··· Data for review ···

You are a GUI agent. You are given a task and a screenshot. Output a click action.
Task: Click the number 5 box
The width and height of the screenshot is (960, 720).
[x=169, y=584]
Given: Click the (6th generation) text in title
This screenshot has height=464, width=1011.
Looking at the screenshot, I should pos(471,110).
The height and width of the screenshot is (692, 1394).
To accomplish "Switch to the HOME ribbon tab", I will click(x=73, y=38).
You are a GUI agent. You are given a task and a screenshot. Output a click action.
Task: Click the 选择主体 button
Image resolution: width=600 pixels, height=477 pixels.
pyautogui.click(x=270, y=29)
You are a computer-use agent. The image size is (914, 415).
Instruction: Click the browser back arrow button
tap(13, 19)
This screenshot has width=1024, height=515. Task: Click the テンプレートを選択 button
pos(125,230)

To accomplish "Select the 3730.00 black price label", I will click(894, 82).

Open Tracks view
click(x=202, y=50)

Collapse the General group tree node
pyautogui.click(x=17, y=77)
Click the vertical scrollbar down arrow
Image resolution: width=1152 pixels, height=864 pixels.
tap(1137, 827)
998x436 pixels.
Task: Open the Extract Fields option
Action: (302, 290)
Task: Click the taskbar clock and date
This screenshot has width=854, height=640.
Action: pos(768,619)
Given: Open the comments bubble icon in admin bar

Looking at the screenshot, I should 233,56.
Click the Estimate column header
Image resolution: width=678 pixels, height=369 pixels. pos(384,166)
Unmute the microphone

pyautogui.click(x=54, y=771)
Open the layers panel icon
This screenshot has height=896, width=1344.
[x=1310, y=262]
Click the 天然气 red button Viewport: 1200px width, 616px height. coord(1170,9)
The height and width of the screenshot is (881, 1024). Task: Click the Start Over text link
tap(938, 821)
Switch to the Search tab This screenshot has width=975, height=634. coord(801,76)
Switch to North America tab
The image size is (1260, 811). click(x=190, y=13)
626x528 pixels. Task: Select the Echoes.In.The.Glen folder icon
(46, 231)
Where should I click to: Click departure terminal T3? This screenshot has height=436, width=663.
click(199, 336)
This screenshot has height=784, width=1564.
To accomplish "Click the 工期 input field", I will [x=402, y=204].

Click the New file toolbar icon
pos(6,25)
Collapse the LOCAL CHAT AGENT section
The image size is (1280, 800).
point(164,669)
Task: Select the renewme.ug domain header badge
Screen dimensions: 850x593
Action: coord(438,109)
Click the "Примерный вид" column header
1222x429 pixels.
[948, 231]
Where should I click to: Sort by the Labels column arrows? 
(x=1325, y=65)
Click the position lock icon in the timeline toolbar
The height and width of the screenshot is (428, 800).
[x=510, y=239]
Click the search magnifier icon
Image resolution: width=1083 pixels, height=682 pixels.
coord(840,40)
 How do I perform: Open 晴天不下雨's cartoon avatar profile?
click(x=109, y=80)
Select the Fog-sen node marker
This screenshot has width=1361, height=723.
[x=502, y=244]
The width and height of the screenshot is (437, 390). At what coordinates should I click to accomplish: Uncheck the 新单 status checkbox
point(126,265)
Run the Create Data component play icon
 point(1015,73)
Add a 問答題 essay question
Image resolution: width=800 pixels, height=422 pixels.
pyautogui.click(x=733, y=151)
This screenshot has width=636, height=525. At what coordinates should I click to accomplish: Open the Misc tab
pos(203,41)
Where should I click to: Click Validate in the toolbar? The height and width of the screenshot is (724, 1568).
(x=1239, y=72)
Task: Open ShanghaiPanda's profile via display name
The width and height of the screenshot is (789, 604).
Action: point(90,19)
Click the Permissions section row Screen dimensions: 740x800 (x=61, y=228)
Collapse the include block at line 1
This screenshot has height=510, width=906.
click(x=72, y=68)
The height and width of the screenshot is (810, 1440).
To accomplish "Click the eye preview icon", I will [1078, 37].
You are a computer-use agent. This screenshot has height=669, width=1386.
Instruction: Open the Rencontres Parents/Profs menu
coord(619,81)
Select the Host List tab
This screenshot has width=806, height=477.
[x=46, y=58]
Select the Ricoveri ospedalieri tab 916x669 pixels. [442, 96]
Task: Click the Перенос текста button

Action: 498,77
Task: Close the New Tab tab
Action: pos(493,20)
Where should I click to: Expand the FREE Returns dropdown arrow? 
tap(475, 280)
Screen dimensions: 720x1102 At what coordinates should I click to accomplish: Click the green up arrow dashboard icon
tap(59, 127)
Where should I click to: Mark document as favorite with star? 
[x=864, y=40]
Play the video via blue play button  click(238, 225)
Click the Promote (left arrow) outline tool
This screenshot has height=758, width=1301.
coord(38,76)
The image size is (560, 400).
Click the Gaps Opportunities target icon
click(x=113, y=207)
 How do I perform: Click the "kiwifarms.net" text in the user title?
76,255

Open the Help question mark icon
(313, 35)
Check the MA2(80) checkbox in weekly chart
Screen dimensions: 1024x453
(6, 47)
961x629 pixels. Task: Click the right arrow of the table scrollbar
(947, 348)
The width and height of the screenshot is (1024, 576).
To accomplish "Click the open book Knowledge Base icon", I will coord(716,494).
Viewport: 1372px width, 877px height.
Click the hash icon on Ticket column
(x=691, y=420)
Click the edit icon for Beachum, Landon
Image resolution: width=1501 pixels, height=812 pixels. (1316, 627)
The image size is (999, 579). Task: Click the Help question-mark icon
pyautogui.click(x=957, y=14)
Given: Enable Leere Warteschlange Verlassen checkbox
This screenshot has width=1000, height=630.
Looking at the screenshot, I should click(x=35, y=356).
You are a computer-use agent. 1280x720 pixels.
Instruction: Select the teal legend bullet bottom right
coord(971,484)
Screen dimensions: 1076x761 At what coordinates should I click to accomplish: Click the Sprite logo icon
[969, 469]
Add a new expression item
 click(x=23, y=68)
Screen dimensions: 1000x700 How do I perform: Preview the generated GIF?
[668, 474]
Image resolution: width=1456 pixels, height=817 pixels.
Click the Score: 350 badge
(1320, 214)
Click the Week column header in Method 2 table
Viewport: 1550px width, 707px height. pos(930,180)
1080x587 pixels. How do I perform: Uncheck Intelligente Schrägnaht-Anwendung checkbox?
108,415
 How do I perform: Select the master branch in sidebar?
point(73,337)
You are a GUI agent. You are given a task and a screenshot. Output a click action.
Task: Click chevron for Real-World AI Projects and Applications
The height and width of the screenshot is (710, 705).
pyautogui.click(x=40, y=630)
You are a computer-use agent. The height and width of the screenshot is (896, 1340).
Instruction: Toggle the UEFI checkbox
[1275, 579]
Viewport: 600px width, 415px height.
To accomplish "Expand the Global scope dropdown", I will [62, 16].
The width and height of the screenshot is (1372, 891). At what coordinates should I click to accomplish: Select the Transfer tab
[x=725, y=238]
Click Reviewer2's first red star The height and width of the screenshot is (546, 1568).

···

Task goal =
Exactly as given, set down all of the lines above.

Result =
You are a GUI agent. You are given a task and a screenshot. Output a click action.
Task: Click the number 5 box
The width and height of the screenshot is (960, 720).
[x=169, y=584]
Given: Click the (6th generation) text in title
This screenshot has height=464, width=1011.
Looking at the screenshot, I should pos(471,110).
The height and width of the screenshot is (692, 1394).
To accomplish "Switch to the HOME ribbon tab", I will click(x=73, y=38).
You are a GUI agent. You are given a task and a screenshot. Output a click action.
Task: Click the 选择主体 button
Image resolution: width=600 pixels, height=477 pixels.
pyautogui.click(x=270, y=29)
You are a computer-use agent. The image size is (914, 415).
Instruction: Click the browser back arrow button
tap(13, 19)
This screenshot has width=1024, height=515. Task: Click the テンプレートを選択 button
pos(125,230)

To accomplish "Select the 3730.00 black price label", I will click(894, 82).

Open Tracks view
click(x=202, y=50)

Collapse the General group tree node
pyautogui.click(x=17, y=77)
Click the vertical scrollbar down arrow
Image resolution: width=1152 pixels, height=864 pixels.
tap(1137, 827)
998x436 pixels.
Task: Open the Extract Fields option
Action: (302, 290)
Task: Click the taskbar clock and date
This screenshot has width=854, height=640.
Action: pos(768,619)
Given: Open the comments bubble icon in admin bar

Looking at the screenshot, I should 233,56.
Click the Estimate column header
Image resolution: width=678 pixels, height=369 pixels. pos(384,166)
Unmute the microphone

pyautogui.click(x=54, y=771)
Open the layers panel icon
This screenshot has height=896, width=1344.
[x=1310, y=262]
Click the 天然气 red button Viewport: 1200px width, 616px height. coord(1170,9)
The height and width of the screenshot is (881, 1024). Task: Click the Start Over text link
tap(938, 821)
Switch to the Search tab This screenshot has width=975, height=634. coord(801,76)
Switch to North America tab
The image size is (1260, 811). click(x=190, y=13)
626x528 pixels. Task: Select the Echoes.In.The.Glen folder icon
(46, 231)
Where should I click to: Click departure terminal T3? This screenshot has height=436, width=663.
click(199, 336)
This screenshot has height=784, width=1564.
To accomplish "Click the 工期 input field", I will [x=402, y=204].

Click the New file toolbar icon
pos(6,25)
Collapse the LOCAL CHAT AGENT section
The image size is (1280, 800).
point(164,669)
Task: Select the renewme.ug domain header badge
Screen dimensions: 850x593
Action: coord(438,109)
Click the "Примерный вид" column header
1222x429 pixels.
[948, 231]
Where should I click to: Sort by the Labels column arrows? 
(x=1325, y=65)
Click the position lock icon in the timeline toolbar
The height and width of the screenshot is (428, 800).
[x=510, y=239]
Click the search magnifier icon
Image resolution: width=1083 pixels, height=682 pixels.
coord(840,40)
 How do I perform: Open 晴天不下雨's cartoon avatar profile?
click(x=109, y=80)
Select the Fog-sen node marker
This screenshot has width=1361, height=723.
[x=502, y=244]
The width and height of the screenshot is (437, 390). At what coordinates should I click to accomplish: Uncheck the 新单 status checkbox
point(126,265)
Run the Create Data component play icon
 point(1015,73)
Add a 問答題 essay question
Image resolution: width=800 pixels, height=422 pixels.
pyautogui.click(x=733, y=151)
This screenshot has width=636, height=525. At what coordinates should I click to accomplish: Open the Misc tab
pos(203,41)
Where should I click to: Click Validate in the toolbar? The height and width of the screenshot is (724, 1568).
(x=1239, y=72)
Task: Open ShanghaiPanda's profile via display name
The width and height of the screenshot is (789, 604).
Action: point(90,19)
Click the Permissions section row Screen dimensions: 740x800 (x=61, y=228)
Collapse the include block at line 1
This screenshot has height=510, width=906.
click(x=72, y=68)
The height and width of the screenshot is (810, 1440).
To accomplish "Click the eye preview icon", I will [1078, 37].
You are a computer-use agent. This screenshot has height=669, width=1386.
Instruction: Open the Rencontres Parents/Profs menu
coord(619,81)
Select the Host List tab
This screenshot has width=806, height=477.
[x=46, y=58]
Select the Ricoveri ospedalieri tab 916x669 pixels. [442, 96]
Task: Click the Перенос текста button

Action: 498,77
Task: Close the New Tab tab
Action: pos(493,20)
Where should I click to: Expand the FREE Returns dropdown arrow? 
tap(475, 280)
Screen dimensions: 720x1102 At what coordinates should I click to accomplish: Click the green up arrow dashboard icon
tap(59, 127)
Where should I click to: Mark document as favorite with star? 
[x=864, y=40]
Play the video via blue play button  click(238, 225)
Click the Promote (left arrow) outline tool
This screenshot has height=758, width=1301.
coord(38,76)
The image size is (560, 400).
Click the Gaps Opportunities target icon
click(x=113, y=207)
 How do I perform: Click the "kiwifarms.net" text in the user title?
76,255

Open the Help question mark icon
(313, 35)
Check the MA2(80) checkbox in weekly chart
Screen dimensions: 1024x453
(6, 47)
961x629 pixels. Task: Click the right arrow of the table scrollbar
(947, 348)
The width and height of the screenshot is (1024, 576).
To accomplish "Click the open book Knowledge Base icon", I will coord(716,494).
Viewport: 1372px width, 877px height.
Click the hash icon on Ticket column
(x=691, y=420)
Click the edit icon for Beachum, Landon
Image resolution: width=1501 pixels, height=812 pixels. (1316, 627)
The image size is (999, 579). Task: Click the Help question-mark icon
pyautogui.click(x=957, y=14)
Given: Enable Leere Warteschlange Verlassen checkbox
This screenshot has width=1000, height=630.
Looking at the screenshot, I should click(x=35, y=356).
You are a computer-use agent. 1280x720 pixels.
Instruction: Select the teal legend bullet bottom right
coord(971,484)
Screen dimensions: 1076x761 At what coordinates should I click to accomplish: Click the Sprite logo icon
[969, 469]
Add a new expression item
 click(x=23, y=68)
Screen dimensions: 1000x700 How do I perform: Preview the generated GIF?
[668, 474]
Image resolution: width=1456 pixels, height=817 pixels.
Click the Score: 350 badge
(1320, 214)
Click the Week column header in Method 2 table
Viewport: 1550px width, 707px height. pos(930,180)
1080x587 pixels. How do I perform: Uncheck Intelligente Schrägnaht-Anwendung checkbox?
108,415
 How do I perform: Select the master branch in sidebar?
point(73,337)
You are a GUI agent. You are given a task and a screenshot. Output a click action.
Task: Click chevron for Real-World AI Projects and Applications
The height and width of the screenshot is (710, 705).
pyautogui.click(x=40, y=630)
You are a computer-use agent. The height and width of the screenshot is (896, 1340).
Instruction: Toggle the UEFI checkbox
[1275, 579]
Viewport: 600px width, 415px height.
To accomplish "Expand the Global scope dropdown", I will [62, 16].
The width and height of the screenshot is (1372, 891). At what coordinates should I click to accomplish: Select the Transfer tab
[x=725, y=238]
Click Reviewer2's first red star The height and width of the screenshot is (546, 1568).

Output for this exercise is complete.